What needs to be done
Transcribe the entries that follow, word for word.

━━━━━━━━

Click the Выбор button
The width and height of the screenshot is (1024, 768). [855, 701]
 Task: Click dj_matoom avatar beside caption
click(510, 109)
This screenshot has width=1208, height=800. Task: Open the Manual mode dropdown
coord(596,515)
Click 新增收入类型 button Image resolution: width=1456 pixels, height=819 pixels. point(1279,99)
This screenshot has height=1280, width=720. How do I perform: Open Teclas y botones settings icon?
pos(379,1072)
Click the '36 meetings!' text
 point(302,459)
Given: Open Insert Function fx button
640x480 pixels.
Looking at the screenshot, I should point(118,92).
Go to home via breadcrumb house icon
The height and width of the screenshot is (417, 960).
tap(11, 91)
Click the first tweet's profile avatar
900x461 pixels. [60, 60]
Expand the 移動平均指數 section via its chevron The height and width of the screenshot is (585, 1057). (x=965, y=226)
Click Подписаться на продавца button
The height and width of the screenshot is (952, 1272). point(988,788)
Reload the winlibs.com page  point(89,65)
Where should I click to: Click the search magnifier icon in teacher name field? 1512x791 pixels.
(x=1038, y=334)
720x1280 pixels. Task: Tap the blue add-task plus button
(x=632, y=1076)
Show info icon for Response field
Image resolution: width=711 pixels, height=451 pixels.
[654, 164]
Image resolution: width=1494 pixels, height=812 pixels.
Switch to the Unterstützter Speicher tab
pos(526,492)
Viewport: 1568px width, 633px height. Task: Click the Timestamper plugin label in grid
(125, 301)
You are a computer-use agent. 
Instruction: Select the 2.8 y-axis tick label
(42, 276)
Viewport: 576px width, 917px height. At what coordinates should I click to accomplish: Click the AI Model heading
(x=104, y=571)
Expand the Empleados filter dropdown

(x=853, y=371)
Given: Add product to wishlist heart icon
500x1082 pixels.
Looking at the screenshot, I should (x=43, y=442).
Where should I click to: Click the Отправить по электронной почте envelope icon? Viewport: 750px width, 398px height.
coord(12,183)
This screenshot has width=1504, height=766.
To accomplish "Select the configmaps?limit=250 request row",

━━━━━━━━

Answer to this task
Click the Выбор button
The width and height of the screenshot is (1024, 768). [855, 701]
 Task: Click dj_matoom avatar beside caption
click(510, 109)
This screenshot has width=1208, height=800. Task: Open the Manual mode dropdown
coord(596,515)
Click 新增收入类型 button Image resolution: width=1456 pixels, height=819 pixels. point(1279,99)
This screenshot has height=1280, width=720. How do I perform: Open Teclas y botones settings icon?
pos(379,1072)
Click the '36 meetings!' text
 point(302,459)
Given: Open Insert Function fx button
640x480 pixels.
Looking at the screenshot, I should point(118,92).
Go to home via breadcrumb house icon
The height and width of the screenshot is (417, 960).
tap(11, 91)
Click the first tweet's profile avatar
900x461 pixels. [60, 60]
Expand the 移動平均指數 section via its chevron The height and width of the screenshot is (585, 1057). (x=965, y=226)
Click Подписаться на продавца button
The height and width of the screenshot is (952, 1272). point(988,788)
Reload the winlibs.com page  point(89,65)
Where should I click to: Click the search magnifier icon in teacher name field? 1512x791 pixels.
(x=1038, y=334)
720x1280 pixels. Task: Tap the blue add-task plus button
(x=632, y=1076)
Show info icon for Response field
Image resolution: width=711 pixels, height=451 pixels.
[654, 164]
Image resolution: width=1494 pixels, height=812 pixels.
Switch to the Unterstützter Speicher tab
pos(526,492)
Viewport: 1568px width, 633px height. Task: Click the Timestamper plugin label in grid
(125, 301)
You are a computer-use agent. 
Instruction: Select the 2.8 y-axis tick label
(42, 276)
Viewport: 576px width, 917px height. At what coordinates should I click to accomplish: Click the AI Model heading
(x=104, y=571)
Expand the Empleados filter dropdown

(x=853, y=371)
Given: Add product to wishlist heart icon
500x1082 pixels.
Looking at the screenshot, I should (x=43, y=442).
Where should I click to: Click the Отправить по электронной почте envelope icon? Viewport: 750px width, 398px height.
coord(12,183)
This screenshot has width=1504, height=766.
To accomplish "Select the configmaps?limit=250 request row",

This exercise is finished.